### PROBLEM REQUIREMENTS
Please write out exactly the lines of the data below from the line holding "Image resolution: width=900" through the line holding "Given: Click the WeChat (微信) logo icon", and leave out the rest.

### SOURCE MATERIAL

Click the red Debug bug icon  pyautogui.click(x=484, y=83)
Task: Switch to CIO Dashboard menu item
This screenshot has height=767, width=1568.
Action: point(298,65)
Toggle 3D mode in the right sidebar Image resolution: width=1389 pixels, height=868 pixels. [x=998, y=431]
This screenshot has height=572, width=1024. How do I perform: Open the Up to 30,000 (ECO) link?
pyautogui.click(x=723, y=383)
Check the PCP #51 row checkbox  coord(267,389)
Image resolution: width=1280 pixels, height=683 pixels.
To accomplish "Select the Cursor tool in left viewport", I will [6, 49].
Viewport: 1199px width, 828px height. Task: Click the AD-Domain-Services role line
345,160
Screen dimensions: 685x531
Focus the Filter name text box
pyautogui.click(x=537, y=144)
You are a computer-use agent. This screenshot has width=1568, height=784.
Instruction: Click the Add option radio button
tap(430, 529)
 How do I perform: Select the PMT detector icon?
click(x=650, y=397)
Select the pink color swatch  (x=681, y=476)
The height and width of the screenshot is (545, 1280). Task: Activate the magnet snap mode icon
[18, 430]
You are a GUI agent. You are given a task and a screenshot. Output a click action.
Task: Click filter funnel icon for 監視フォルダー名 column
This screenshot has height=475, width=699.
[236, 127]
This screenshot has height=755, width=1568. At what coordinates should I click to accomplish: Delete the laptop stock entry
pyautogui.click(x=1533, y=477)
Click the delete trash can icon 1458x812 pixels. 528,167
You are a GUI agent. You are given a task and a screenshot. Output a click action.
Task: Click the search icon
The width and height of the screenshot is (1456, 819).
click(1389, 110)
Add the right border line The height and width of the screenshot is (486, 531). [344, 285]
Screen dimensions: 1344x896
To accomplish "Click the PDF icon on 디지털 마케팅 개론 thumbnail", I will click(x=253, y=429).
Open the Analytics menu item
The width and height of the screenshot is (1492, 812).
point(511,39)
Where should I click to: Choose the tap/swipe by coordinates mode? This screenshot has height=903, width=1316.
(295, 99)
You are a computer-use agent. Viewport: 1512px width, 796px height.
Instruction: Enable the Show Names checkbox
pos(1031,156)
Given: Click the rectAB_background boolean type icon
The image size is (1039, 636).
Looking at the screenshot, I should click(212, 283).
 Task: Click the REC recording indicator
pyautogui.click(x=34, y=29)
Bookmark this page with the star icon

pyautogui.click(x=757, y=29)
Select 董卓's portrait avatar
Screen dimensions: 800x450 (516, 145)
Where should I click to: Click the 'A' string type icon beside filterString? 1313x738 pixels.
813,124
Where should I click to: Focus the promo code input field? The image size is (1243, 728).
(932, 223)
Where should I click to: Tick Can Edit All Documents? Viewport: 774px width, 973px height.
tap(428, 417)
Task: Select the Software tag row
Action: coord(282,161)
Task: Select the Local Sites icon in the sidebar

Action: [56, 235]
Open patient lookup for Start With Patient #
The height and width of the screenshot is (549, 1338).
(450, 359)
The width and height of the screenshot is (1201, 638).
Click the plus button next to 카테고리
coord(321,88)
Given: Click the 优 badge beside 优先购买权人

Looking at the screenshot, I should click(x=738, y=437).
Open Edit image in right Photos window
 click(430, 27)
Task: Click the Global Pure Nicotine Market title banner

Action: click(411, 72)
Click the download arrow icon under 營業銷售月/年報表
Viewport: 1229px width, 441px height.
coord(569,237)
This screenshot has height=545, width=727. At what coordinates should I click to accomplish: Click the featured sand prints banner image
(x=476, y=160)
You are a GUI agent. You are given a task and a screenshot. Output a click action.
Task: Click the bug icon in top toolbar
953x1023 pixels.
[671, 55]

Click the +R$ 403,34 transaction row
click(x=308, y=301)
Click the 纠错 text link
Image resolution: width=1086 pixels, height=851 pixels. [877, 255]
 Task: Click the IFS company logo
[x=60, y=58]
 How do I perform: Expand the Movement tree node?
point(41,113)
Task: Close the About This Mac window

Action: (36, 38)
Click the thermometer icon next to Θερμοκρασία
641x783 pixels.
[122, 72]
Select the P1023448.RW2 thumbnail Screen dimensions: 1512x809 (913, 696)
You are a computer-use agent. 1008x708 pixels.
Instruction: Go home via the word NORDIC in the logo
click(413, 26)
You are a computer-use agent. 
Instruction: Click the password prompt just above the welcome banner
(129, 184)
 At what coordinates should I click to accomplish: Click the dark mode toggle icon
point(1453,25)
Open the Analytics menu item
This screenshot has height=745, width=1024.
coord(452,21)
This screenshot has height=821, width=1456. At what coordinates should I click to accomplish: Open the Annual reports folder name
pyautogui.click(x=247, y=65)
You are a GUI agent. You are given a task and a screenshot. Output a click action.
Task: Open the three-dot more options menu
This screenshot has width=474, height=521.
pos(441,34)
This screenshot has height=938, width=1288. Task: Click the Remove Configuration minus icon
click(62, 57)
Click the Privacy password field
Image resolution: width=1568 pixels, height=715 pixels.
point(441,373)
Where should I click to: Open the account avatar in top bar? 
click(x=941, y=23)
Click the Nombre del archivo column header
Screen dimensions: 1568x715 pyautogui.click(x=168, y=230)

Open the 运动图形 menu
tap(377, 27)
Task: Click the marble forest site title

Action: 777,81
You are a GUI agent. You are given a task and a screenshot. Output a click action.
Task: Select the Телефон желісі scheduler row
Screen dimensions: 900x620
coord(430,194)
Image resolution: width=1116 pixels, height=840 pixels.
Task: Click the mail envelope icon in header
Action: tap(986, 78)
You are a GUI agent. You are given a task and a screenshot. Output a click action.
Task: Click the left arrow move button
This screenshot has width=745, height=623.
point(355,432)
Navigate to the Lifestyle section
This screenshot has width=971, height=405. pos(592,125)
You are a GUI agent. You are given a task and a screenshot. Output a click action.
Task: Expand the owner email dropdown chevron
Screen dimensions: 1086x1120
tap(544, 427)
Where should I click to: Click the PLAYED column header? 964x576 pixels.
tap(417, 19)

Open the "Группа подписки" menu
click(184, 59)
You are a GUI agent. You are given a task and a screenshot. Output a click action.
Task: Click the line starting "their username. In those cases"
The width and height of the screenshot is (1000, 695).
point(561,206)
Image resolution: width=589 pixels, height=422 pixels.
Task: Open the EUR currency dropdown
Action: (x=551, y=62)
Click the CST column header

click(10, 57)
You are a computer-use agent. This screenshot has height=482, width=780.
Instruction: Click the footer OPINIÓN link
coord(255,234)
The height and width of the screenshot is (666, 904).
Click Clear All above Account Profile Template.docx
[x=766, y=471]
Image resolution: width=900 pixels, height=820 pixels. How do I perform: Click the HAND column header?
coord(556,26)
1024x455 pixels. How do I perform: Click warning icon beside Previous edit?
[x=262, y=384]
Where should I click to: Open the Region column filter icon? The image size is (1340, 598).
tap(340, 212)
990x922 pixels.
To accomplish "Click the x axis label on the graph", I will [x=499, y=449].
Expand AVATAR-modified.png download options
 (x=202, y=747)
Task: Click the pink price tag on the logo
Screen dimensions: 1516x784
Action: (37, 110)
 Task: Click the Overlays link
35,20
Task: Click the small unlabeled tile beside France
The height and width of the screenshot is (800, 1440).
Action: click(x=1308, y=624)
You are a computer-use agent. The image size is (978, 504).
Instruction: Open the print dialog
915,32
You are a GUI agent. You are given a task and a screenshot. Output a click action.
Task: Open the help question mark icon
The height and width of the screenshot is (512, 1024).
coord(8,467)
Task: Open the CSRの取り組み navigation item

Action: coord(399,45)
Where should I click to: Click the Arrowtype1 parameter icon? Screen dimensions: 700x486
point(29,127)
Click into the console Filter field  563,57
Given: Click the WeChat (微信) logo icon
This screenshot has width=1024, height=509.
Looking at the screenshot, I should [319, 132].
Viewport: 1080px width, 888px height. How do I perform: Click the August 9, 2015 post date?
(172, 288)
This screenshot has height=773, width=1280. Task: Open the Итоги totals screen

### SOLUTION TO THIS TASK
Image resolution: width=900 pixels, height=820 pixels. How do I perform: Click the HAND column header?
coord(556,26)
1024x455 pixels. How do I perform: Click warning icon beside Previous edit?
[x=262, y=384]
Where should I click to: Open the Region column filter icon? The image size is (1340, 598).
tap(340, 212)
990x922 pixels.
To accomplish "Click the x axis label on the graph", I will [x=499, y=449].
Expand AVATAR-modified.png download options
 (x=202, y=747)
Task: Click the pink price tag on the logo
Screen dimensions: 1516x784
Action: (37, 110)
 Task: Click the Overlays link
35,20
Task: Click the small unlabeled tile beside France
The height and width of the screenshot is (800, 1440).
Action: click(x=1308, y=624)
You are a computer-use agent. The image size is (978, 504).
Instruction: Open the print dialog
915,32
You are a GUI agent. You are given a task and a screenshot. Output a click action.
Task: Open the help question mark icon
The height and width of the screenshot is (512, 1024).
coord(8,467)
Task: Open the CSRの取り組み navigation item

Action: coord(399,45)
Where should I click to: Click the Arrowtype1 parameter icon? Screen dimensions: 700x486
point(29,127)
Click into the console Filter field  563,57
Given: Click the WeChat (微信) logo icon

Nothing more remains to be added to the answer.